For information, based on Bloomberg data as of 12.37 WIB, the rupiah was at the level of Rp18,043 per US dollar, weakening 76.50 points or 0.43 percent compared to the previous trading.

According to him, this condition encourages the world oil price to remain high, thereby increasing the risk of global inflation and triggering capital outflows from emerging markets.

On the domestic side, he added that foreign exchange needs were also still relatively large, especially for the repatriation of dividends and the payment of foreign debt (ULN).

Destry emphasized that year-to-date (YTD), the rupiah was recorded to have weakened by around 7.44 percent, although its movement was still in line with other regional currencies.

"Bank Indonesia will continue to be present in the market and increase the intensity of intervention to ensure that the market mechanism runs well and the stability of the rupiah exchange rate is maintained in accordance with its fundamentals," he told VOI, Thursday, June 4.

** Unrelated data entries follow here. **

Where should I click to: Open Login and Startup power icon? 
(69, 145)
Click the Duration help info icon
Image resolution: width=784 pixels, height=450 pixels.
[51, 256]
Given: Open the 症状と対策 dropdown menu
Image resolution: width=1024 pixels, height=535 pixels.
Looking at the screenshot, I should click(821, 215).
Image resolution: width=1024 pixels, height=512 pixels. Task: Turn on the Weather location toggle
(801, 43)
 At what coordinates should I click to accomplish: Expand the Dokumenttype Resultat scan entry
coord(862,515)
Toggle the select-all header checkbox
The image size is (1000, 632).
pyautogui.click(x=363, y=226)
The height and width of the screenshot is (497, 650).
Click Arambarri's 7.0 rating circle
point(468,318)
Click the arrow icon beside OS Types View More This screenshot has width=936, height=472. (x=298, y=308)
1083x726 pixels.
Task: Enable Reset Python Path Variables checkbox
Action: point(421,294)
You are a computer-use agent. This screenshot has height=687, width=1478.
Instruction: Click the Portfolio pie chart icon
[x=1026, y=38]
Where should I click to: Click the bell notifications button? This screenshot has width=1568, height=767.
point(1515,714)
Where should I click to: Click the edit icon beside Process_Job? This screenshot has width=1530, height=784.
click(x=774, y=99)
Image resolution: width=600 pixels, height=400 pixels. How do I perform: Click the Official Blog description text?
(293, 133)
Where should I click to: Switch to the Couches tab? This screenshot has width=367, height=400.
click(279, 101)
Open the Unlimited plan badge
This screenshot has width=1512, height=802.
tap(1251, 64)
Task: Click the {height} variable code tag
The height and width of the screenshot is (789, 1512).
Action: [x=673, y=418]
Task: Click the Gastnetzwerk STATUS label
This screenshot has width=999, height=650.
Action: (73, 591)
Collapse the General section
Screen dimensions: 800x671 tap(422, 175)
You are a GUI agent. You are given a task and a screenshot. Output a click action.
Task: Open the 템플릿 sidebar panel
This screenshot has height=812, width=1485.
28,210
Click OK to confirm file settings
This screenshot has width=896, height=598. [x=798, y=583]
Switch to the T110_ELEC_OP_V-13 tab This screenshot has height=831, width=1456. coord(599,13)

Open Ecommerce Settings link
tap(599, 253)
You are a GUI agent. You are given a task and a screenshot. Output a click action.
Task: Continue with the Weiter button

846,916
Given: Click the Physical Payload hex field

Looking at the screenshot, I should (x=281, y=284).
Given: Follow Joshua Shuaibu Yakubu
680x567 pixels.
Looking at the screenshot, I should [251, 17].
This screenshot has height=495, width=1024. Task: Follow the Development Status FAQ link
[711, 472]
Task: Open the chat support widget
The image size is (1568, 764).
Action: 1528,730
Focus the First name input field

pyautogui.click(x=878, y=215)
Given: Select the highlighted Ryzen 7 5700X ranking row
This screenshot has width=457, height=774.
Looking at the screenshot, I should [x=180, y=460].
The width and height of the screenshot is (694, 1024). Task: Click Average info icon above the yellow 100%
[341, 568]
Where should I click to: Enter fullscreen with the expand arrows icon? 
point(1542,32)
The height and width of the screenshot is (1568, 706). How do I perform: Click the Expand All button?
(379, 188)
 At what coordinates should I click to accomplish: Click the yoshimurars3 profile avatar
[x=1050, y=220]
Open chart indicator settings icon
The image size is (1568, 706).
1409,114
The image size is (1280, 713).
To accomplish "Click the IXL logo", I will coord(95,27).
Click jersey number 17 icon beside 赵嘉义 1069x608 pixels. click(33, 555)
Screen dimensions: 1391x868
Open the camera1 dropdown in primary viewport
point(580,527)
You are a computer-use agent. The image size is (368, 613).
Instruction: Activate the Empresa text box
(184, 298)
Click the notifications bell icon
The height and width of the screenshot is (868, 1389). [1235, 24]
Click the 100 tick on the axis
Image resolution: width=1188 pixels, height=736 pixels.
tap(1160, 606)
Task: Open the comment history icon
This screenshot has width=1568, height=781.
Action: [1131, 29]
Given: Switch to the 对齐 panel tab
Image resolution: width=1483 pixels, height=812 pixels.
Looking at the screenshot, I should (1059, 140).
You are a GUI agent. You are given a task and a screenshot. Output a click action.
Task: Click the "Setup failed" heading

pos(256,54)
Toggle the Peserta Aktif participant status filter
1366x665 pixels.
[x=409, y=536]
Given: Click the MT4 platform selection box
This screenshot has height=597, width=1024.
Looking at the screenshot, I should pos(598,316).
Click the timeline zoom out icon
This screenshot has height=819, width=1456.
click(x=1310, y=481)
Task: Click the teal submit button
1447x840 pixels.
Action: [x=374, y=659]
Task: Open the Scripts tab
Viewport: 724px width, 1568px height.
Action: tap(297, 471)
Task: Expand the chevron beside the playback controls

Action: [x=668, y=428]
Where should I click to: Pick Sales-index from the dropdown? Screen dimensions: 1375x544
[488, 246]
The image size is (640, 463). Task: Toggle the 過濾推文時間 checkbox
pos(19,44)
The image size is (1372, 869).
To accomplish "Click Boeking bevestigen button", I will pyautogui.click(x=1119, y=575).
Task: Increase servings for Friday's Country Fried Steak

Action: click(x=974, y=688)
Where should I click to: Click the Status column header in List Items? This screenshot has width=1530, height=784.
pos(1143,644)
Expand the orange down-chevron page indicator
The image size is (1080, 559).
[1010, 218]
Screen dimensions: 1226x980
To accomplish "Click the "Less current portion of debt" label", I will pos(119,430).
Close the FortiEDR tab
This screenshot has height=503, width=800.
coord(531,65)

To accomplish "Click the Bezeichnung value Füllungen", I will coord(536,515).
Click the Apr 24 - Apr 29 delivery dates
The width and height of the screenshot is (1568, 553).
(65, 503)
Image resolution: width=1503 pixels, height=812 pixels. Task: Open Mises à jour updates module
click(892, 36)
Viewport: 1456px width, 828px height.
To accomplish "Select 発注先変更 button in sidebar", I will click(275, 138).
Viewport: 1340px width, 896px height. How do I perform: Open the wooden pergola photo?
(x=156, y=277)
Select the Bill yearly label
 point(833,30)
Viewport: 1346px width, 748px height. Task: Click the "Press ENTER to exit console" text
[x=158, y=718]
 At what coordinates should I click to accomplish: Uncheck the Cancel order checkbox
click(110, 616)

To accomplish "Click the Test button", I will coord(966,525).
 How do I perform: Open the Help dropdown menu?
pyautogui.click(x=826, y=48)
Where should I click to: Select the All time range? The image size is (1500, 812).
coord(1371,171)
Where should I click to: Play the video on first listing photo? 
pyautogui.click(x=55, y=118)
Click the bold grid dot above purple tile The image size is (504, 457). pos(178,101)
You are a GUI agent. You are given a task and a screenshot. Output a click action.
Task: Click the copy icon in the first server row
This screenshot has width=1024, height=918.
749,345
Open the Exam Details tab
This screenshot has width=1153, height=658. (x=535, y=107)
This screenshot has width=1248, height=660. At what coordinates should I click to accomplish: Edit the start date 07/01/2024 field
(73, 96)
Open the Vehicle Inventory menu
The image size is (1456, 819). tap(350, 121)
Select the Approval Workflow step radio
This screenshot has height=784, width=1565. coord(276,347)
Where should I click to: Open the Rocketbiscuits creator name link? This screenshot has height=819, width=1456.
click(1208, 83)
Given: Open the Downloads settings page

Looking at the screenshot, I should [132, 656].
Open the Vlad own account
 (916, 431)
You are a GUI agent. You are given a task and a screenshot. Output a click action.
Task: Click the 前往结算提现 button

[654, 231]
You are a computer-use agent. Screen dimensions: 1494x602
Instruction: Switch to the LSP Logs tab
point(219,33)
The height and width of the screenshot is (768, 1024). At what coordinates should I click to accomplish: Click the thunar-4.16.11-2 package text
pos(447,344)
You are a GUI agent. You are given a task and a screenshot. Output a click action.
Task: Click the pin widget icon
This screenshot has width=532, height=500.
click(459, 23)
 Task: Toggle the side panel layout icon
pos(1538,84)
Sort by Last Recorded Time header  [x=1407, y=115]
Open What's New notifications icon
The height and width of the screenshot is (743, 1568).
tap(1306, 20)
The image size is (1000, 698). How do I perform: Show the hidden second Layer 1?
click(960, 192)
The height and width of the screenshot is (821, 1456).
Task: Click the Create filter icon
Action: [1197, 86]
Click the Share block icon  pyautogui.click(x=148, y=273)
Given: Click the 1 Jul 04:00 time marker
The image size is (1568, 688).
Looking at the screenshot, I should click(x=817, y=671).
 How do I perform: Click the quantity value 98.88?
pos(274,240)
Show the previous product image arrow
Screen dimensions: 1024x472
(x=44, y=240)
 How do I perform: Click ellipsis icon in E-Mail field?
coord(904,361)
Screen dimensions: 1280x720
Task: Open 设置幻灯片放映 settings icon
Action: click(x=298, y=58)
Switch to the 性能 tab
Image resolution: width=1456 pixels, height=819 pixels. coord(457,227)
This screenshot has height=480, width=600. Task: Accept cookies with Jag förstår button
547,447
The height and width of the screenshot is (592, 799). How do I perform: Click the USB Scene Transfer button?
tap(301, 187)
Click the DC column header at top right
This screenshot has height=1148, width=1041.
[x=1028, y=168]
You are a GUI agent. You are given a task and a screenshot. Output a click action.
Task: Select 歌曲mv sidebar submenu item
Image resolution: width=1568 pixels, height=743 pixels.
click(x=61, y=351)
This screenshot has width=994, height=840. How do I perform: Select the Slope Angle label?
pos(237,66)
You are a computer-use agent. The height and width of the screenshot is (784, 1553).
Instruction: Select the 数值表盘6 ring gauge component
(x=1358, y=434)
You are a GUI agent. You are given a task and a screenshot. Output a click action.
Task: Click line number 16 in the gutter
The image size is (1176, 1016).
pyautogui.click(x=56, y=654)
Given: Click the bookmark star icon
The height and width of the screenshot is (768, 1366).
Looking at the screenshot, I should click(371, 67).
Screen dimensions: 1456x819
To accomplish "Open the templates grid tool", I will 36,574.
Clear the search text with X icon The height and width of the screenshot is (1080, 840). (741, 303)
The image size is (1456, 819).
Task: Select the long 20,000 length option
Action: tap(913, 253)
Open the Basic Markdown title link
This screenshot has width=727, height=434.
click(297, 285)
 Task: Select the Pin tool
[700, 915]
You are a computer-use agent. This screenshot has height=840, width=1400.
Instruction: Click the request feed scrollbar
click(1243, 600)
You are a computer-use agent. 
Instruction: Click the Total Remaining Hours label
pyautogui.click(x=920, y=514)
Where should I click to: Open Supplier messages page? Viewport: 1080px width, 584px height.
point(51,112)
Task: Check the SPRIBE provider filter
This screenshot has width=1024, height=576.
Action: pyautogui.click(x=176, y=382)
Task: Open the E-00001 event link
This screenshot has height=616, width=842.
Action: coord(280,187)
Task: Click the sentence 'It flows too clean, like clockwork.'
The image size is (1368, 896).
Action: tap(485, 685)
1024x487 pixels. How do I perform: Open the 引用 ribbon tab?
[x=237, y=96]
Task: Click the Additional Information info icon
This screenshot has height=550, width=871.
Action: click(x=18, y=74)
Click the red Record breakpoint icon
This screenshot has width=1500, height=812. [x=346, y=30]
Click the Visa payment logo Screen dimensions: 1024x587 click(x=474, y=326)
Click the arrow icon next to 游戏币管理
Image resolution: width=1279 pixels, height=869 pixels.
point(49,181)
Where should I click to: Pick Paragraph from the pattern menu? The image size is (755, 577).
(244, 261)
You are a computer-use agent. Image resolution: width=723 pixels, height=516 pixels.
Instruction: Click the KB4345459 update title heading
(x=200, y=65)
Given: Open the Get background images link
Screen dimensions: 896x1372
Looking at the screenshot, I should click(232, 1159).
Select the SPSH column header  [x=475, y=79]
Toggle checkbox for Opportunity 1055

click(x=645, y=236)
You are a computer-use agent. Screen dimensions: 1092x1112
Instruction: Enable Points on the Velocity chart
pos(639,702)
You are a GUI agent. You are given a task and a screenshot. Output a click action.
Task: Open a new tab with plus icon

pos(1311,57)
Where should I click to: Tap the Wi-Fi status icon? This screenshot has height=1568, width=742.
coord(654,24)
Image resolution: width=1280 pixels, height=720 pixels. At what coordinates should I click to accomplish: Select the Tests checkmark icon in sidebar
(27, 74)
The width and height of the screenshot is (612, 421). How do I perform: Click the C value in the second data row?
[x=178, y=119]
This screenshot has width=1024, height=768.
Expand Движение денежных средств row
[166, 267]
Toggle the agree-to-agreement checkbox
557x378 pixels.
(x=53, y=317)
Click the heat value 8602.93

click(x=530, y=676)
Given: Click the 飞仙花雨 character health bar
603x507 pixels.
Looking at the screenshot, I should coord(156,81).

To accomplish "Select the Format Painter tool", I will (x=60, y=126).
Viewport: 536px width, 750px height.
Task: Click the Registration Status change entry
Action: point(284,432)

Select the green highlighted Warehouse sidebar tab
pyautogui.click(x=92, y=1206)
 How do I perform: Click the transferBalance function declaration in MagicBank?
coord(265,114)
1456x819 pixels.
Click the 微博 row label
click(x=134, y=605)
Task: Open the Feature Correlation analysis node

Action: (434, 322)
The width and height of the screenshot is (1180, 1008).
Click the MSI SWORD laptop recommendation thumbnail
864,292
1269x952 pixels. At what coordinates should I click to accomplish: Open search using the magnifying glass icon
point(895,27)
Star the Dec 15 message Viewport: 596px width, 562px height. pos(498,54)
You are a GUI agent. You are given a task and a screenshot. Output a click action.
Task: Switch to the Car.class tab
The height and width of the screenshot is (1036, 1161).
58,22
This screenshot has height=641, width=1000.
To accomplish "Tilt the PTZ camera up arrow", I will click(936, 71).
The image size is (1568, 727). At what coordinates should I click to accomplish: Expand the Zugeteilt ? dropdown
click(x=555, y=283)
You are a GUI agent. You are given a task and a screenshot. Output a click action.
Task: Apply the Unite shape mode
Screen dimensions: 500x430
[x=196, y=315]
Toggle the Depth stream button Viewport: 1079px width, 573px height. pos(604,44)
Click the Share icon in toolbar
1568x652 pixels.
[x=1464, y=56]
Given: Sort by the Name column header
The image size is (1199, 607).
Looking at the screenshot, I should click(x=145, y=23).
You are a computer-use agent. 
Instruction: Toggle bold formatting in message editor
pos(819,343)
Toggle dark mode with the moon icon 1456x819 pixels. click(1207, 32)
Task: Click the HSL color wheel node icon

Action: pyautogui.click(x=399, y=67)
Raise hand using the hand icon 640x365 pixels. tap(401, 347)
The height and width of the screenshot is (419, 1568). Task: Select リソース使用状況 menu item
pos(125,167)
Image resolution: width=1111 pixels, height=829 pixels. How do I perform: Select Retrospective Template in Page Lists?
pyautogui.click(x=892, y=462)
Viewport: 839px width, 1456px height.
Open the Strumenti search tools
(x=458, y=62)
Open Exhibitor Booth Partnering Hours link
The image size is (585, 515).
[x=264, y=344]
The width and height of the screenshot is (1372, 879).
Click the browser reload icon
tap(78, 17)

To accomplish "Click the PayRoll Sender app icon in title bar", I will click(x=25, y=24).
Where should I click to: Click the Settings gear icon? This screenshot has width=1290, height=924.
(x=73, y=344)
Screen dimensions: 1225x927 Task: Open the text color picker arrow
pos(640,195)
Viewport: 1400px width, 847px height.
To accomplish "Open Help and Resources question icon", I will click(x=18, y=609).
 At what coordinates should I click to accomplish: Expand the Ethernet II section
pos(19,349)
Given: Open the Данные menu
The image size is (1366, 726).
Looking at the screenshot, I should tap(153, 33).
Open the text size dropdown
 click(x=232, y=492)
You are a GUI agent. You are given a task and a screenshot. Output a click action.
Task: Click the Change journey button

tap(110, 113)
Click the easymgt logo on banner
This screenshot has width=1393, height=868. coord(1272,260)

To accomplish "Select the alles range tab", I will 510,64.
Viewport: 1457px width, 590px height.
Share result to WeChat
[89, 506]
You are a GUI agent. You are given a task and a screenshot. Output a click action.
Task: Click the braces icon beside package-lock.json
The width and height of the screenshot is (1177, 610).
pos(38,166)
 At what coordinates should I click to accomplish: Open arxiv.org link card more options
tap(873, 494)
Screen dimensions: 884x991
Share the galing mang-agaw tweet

Destry said Bank Indonesia is committed to continue to maintain the stability of the rupiah exchange rate through various intervention steps in the financial market.

He added that the intervention was carried out consistently through Non-Deliverable Forward (NDF) transactions in the offshore market, spot transactions and Domestic Non-Deliverable Forward (DNDF) in the domestic market, as well as the purchase of State Securities (SBN) in the secondary market.

In addition to maintaining market stability, he explained that BI also strengthened the interest rate structure of pro-market monetary instruments to maintain the attractiveness of domestic assets for foreign investors, as well as coordinating and communicating with corporations and market participants.

On the other hand, Destry said Bank Indonesia also continues to encourage the use of local currency in bilateral transactions through the Local Currency Transaction (LCT) scheme as an effort to reduce dependence on the US dollar while mitigating the risk of exchange rate volatility.

"The cooperation has been established with China, Japan, Malaysia, Thailand, South Korea, and the United Arab Emirates. Diversification of trade transactions through this LCT scheme continues to increase in April reaching around 22.7 billion (US dollars) vs. last year's full year which was around 25.7 billion (US dollars)," he said.

He emphasized that despite the high global pressure, Indonesia's foreign exchange reserves remained strong at the level of 146.2 billion US dollars at the end of April 2026.